TASK OBJECTIVE: Reproduce the following rows word for word, including every line.

Records from a data collection
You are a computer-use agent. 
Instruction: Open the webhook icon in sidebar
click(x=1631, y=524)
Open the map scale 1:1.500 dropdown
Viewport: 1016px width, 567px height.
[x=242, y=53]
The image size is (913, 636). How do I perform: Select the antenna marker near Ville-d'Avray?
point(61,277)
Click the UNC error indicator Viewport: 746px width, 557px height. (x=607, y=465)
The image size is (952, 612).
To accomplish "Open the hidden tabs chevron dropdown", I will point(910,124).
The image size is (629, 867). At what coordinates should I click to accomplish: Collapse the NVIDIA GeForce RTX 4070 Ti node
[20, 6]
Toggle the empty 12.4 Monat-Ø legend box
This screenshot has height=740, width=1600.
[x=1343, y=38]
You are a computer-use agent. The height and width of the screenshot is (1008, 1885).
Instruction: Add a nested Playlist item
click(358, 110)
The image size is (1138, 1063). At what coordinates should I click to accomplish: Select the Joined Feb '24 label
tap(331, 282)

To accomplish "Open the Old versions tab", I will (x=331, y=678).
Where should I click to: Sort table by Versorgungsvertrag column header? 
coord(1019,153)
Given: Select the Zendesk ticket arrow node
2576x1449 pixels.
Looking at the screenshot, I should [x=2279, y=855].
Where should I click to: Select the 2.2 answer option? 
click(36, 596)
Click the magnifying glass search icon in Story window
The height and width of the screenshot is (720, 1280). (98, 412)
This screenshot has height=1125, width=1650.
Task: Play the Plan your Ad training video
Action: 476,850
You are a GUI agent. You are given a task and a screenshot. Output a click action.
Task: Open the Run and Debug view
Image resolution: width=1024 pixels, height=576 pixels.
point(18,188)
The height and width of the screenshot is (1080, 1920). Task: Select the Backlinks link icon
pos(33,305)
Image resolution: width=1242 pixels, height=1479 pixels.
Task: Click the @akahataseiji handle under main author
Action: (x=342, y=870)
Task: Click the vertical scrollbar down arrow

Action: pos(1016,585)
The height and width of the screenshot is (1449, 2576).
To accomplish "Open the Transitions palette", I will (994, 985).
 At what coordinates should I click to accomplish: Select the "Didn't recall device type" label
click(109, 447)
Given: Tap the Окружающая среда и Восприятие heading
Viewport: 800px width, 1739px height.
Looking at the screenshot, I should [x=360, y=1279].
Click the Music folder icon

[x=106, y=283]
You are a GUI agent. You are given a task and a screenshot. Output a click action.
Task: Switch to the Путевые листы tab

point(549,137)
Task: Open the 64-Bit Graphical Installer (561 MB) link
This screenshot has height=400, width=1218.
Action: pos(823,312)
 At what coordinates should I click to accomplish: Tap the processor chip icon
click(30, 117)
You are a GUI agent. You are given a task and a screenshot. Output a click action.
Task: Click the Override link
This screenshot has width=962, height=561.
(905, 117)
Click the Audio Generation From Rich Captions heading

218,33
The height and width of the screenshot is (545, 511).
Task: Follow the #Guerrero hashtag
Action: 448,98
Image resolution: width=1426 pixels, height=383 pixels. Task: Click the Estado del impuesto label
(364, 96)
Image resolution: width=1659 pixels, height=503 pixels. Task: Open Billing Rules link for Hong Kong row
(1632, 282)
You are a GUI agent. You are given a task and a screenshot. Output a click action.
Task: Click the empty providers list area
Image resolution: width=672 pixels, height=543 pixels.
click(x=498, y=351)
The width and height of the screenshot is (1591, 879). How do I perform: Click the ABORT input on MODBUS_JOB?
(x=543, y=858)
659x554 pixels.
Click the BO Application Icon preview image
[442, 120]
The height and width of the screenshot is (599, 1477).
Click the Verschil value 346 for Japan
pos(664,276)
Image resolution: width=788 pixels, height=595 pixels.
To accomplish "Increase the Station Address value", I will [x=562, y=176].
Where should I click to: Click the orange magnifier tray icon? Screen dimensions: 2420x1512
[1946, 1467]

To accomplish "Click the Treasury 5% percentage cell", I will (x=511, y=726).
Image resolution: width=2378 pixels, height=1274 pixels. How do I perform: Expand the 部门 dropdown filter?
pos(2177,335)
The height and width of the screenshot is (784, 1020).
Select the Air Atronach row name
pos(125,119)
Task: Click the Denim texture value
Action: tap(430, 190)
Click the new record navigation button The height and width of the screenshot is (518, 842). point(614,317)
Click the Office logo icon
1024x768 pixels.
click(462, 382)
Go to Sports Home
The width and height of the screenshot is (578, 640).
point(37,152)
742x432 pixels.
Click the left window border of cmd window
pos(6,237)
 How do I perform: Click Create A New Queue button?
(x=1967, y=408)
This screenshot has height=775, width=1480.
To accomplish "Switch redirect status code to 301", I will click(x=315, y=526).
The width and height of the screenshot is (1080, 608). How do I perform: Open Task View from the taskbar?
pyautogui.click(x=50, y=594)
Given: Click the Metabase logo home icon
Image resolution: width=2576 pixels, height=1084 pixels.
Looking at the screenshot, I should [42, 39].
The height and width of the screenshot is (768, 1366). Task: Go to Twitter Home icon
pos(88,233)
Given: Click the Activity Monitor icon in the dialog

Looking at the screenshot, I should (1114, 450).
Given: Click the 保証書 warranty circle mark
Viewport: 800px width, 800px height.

SOLUTION FOR THIS PROBLEM:
You are a computer-use agent. 
Instruction: Open the webhook icon in sidebar
click(x=1631, y=524)
Open the map scale 1:1.500 dropdown
Viewport: 1016px width, 567px height.
[x=242, y=53]
The image size is (913, 636). How do I perform: Select the antenna marker near Ville-d'Avray?
point(61,277)
Click the UNC error indicator Viewport: 746px width, 557px height. (x=607, y=465)
The image size is (952, 612).
To accomplish "Open the hidden tabs chevron dropdown", I will point(910,124).
The image size is (629, 867). At what coordinates should I click to accomplish: Collapse the NVIDIA GeForce RTX 4070 Ti node
[20, 6]
Toggle the empty 12.4 Monat-Ø legend box
This screenshot has height=740, width=1600.
[x=1343, y=38]
You are a computer-use agent. The height and width of the screenshot is (1008, 1885).
Instruction: Add a nested Playlist item
click(358, 110)
The image size is (1138, 1063). At what coordinates should I click to accomplish: Select the Joined Feb '24 label
tap(331, 282)

To accomplish "Open the Old versions tab", I will (x=331, y=678).
Where should I click to: Sort table by Versorgungsvertrag column header? 
coord(1019,153)
Given: Select the Zendesk ticket arrow node
2576x1449 pixels.
Looking at the screenshot, I should [x=2279, y=855].
Where should I click to: Select the 2.2 answer option? 
click(36, 596)
Click the magnifying glass search icon in Story window
The height and width of the screenshot is (720, 1280). (98, 412)
This screenshot has height=1125, width=1650.
Task: Play the Plan your Ad training video
Action: 476,850
You are a GUI agent. You are given a task and a screenshot. Output a click action.
Task: Open the Run and Debug view
Image resolution: width=1024 pixels, height=576 pixels.
point(18,188)
The height and width of the screenshot is (1080, 1920). Task: Select the Backlinks link icon
pos(33,305)
Image resolution: width=1242 pixels, height=1479 pixels.
Task: Click the @akahataseiji handle under main author
Action: (x=342, y=870)
Task: Click the vertical scrollbar down arrow

Action: pos(1016,585)
The height and width of the screenshot is (1449, 2576).
To accomplish "Open the Transitions palette", I will (994, 985).
 At what coordinates should I click to accomplish: Select the "Didn't recall device type" label
click(109, 447)
Given: Tap the Окружающая среда и Восприятие heading
Viewport: 800px width, 1739px height.
Looking at the screenshot, I should [x=360, y=1279].
Click the Music folder icon

[x=106, y=283]
You are a GUI agent. You are given a task and a screenshot. Output a click action.
Task: Switch to the Путевые листы tab

point(549,137)
Task: Open the 64-Bit Graphical Installer (561 MB) link
This screenshot has height=400, width=1218.
Action: pos(823,312)
 At what coordinates should I click to accomplish: Tap the processor chip icon
click(30, 117)
You are a GUI agent. You are given a task and a screenshot. Output a click action.
Task: Click the Override link
This screenshot has width=962, height=561.
(905, 117)
Click the Audio Generation From Rich Captions heading

218,33
The height and width of the screenshot is (545, 511).
Task: Follow the #Guerrero hashtag
Action: 448,98
Image resolution: width=1426 pixels, height=383 pixels. Task: Click the Estado del impuesto label
(364, 96)
Image resolution: width=1659 pixels, height=503 pixels. Task: Open Billing Rules link for Hong Kong row
(1632, 282)
You are a GUI agent. You are given a task and a screenshot. Output a click action.
Task: Click the empty providers list area
Image resolution: width=672 pixels, height=543 pixels.
click(x=498, y=351)
The width and height of the screenshot is (1591, 879). How do I perform: Click the ABORT input on MODBUS_JOB?
(x=543, y=858)
659x554 pixels.
Click the BO Application Icon preview image
[442, 120]
The height and width of the screenshot is (599, 1477).
Click the Verschil value 346 for Japan
pos(664,276)
Image resolution: width=788 pixels, height=595 pixels.
To accomplish "Increase the Station Address value", I will [x=562, y=176].
Where should I click to: Click the orange magnifier tray icon? Screen dimensions: 2420x1512
[1946, 1467]

To accomplish "Click the Treasury 5% percentage cell", I will (x=511, y=726).
Image resolution: width=2378 pixels, height=1274 pixels. How do I perform: Expand the 部门 dropdown filter?
pos(2177,335)
The height and width of the screenshot is (784, 1020).
Select the Air Atronach row name
pos(125,119)
Task: Click the Denim texture value
Action: tap(430, 190)
Click the new record navigation button The height and width of the screenshot is (518, 842). point(614,317)
Click the Office logo icon
1024x768 pixels.
click(462, 382)
Go to Sports Home
The width and height of the screenshot is (578, 640).
point(37,152)
742x432 pixels.
Click the left window border of cmd window
pos(6,237)
 How do I perform: Click Create A New Queue button?
(x=1967, y=408)
This screenshot has height=775, width=1480.
To accomplish "Switch redirect status code to 301", I will click(x=315, y=526).
The width and height of the screenshot is (1080, 608). How do I perform: Open Task View from the taskbar?
pyautogui.click(x=50, y=594)
Given: Click the Metabase logo home icon
Image resolution: width=2576 pixels, height=1084 pixels.
Looking at the screenshot, I should [42, 39].
The height and width of the screenshot is (768, 1366). Task: Go to Twitter Home icon
pos(88,233)
Given: Click the Activity Monitor icon in the dialog

Looking at the screenshot, I should (1114, 450).
Given: Click the 保証書 warranty circle mark
Viewport: 800px width, 800px height.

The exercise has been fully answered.